Marcia and Nancy - Chestertown, Md.


Click for a larger image

If you take photographs long enough, you end up with a past that is well documented. As you can imagine, this is a mixed blessing. Going through the negatives I have can be like re-living an experience. Memory fades, but a key element can set in motion the recollection of an event. Sometimes I find an image that surprises me, and I can recall several days that normally would have been lost forever.

This is a photo of Marcia and Nancy meeting at Ford and Mer’s farm, after having been out of touch for a while. There’s nothing remarkable about the photo, but it seems to hold a moment of time  in some way I can’t explain. 

Nancy really helped me one particular time. She let me borrow her car to go to a job interview. The newspaper I had worked on had been bought by a mega-corp, and times were grim. I got the new job and spent about three years in the Nations Capital, until I found an exit strategy. It was a change that eventually led to employment in Charlottesville. I stayed in that position until recently. Now I'm looking back somewhat amazed by the path that was followed. 

Without that accidental meeting , my path would have gone in another direction. 

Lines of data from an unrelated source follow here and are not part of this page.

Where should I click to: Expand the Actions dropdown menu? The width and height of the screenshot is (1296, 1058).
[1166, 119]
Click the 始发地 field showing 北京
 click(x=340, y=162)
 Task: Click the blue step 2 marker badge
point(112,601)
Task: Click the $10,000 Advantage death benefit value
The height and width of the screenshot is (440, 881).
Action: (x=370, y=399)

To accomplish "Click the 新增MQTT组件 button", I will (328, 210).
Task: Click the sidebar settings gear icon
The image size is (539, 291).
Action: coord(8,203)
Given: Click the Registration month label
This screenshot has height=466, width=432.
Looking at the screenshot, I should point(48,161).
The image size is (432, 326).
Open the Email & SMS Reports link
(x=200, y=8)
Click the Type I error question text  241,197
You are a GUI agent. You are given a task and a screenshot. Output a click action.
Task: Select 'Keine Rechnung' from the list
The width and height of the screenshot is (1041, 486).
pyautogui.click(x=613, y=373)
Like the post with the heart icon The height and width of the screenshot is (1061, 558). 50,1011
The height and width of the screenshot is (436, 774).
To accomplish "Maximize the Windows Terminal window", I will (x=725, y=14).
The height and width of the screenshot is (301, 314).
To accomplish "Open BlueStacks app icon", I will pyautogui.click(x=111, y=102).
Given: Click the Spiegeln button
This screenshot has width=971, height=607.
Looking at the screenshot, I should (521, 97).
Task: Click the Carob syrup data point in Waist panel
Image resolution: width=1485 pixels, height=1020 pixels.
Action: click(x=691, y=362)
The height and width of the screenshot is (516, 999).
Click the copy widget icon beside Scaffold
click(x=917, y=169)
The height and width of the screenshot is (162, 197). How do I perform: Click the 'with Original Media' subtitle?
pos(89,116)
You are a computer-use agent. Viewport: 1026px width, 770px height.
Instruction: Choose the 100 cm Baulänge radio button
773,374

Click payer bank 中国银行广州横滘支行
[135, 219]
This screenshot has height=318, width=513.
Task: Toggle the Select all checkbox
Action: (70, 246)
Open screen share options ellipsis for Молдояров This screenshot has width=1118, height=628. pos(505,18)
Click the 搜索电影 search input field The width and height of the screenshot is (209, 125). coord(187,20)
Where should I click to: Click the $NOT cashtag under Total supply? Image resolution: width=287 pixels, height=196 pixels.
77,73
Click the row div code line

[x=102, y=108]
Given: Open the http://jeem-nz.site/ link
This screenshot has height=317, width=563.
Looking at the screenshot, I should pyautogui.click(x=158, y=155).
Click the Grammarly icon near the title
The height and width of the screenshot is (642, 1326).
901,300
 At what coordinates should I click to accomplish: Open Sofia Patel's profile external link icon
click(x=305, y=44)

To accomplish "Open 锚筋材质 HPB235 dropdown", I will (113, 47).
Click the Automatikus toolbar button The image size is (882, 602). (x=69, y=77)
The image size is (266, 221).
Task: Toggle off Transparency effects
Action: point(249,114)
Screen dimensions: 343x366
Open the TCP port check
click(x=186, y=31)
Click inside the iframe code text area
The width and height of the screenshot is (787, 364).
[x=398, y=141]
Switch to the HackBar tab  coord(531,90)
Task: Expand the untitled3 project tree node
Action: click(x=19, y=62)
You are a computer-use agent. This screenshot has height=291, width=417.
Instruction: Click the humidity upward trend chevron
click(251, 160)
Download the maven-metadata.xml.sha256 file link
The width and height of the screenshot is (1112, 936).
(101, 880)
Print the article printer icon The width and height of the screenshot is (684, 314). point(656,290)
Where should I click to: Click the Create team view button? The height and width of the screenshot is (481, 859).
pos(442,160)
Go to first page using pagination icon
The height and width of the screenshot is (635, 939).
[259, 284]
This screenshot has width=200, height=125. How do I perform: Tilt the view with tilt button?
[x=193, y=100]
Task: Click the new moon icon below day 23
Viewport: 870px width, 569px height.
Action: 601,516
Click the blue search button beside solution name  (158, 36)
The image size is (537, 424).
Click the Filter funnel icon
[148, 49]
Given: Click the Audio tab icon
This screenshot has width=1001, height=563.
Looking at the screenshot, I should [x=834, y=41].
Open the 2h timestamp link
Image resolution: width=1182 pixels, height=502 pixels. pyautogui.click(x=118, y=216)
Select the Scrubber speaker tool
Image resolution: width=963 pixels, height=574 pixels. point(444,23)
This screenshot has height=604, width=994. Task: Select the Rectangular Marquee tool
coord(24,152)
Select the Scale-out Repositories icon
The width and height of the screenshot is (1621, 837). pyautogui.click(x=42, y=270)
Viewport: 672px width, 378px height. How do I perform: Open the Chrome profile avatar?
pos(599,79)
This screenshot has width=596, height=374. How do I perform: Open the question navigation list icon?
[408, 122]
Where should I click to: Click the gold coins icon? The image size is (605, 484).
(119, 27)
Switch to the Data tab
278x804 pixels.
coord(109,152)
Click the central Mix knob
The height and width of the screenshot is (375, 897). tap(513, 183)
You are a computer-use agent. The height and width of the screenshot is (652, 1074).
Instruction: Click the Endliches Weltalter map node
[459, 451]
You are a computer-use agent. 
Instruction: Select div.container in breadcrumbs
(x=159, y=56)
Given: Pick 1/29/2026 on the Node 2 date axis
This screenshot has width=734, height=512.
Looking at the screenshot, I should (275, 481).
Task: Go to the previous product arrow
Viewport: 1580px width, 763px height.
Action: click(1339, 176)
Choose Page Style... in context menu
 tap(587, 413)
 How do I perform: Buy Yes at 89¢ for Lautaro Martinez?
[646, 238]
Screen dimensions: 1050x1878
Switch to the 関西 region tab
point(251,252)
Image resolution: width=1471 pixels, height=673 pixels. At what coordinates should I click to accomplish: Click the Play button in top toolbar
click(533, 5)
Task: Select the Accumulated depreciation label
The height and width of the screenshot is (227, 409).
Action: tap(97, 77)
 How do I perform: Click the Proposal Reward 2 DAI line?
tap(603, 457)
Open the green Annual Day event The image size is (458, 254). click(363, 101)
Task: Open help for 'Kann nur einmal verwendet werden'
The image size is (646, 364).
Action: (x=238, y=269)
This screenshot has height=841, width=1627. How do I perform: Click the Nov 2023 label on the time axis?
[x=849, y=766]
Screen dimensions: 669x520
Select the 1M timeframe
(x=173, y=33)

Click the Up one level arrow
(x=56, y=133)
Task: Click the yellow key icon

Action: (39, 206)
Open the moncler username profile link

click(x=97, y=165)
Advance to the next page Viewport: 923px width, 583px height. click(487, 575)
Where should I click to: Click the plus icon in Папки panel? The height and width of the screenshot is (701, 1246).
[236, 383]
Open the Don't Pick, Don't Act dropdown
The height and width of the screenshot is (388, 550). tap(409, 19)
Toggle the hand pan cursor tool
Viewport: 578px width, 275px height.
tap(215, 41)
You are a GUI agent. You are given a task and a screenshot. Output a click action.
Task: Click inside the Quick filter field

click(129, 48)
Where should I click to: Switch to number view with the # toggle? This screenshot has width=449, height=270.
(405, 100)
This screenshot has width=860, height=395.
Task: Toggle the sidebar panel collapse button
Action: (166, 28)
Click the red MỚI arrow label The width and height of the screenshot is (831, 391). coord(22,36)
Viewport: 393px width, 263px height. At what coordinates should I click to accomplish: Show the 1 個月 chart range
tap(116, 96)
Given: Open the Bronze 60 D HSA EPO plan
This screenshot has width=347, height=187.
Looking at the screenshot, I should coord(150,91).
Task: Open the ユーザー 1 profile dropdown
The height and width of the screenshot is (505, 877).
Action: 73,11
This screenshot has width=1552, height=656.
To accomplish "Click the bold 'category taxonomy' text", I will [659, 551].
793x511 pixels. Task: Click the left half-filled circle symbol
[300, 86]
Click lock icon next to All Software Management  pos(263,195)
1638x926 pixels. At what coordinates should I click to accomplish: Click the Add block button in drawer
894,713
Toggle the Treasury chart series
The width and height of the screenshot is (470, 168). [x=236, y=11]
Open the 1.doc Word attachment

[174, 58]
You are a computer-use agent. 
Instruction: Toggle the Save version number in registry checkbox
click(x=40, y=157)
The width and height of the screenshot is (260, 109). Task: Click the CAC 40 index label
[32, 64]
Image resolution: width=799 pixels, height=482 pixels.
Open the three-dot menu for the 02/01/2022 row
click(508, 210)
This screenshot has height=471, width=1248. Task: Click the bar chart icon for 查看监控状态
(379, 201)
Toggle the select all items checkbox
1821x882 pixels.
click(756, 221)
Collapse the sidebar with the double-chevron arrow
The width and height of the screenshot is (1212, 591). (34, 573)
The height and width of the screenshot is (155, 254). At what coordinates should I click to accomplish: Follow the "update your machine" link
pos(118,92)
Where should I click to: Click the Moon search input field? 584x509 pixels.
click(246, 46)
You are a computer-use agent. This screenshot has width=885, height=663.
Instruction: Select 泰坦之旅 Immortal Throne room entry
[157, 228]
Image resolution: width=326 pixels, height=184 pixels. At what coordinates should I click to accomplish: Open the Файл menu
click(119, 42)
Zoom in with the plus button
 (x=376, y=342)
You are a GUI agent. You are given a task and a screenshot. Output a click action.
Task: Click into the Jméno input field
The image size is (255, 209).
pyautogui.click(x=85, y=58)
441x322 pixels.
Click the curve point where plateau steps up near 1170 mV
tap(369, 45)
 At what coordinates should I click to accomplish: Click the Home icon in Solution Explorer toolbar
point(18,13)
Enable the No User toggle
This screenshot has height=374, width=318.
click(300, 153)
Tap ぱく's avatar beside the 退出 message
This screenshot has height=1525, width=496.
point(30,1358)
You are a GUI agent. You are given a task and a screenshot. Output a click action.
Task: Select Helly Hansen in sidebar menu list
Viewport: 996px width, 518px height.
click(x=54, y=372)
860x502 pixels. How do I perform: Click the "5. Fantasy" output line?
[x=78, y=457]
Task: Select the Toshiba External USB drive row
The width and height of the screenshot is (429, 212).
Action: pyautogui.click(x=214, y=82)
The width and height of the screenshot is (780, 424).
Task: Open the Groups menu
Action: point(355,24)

“Snapped” on the spur of the moment, with Kowa Six, a square format 120 camera. Being inside a square box is a great breaker of rectangular habits, although I could not resist cropping this one.

2 comments:

Anonymous said...

Wow! I'd sure like to see these two again! How much fun would that be?!

Ed Deasy said...

Hallo Anonymous. Yes, that would be fun, especially Nancy, since I haven't seen her since I was knee high to a catipillar. She saved my life by lending me her car one time. Thusly... I was able to find a job in the Nation's Capital, as the Eastern Shore had decided that it was tired of my presence.
Marcia (perhaps you are acquainted with her ?) teaches the teaching of reading in the pit of Jeffersonianism. I sometimes see her and Michael riding to a from the sunset on the pygmy pony.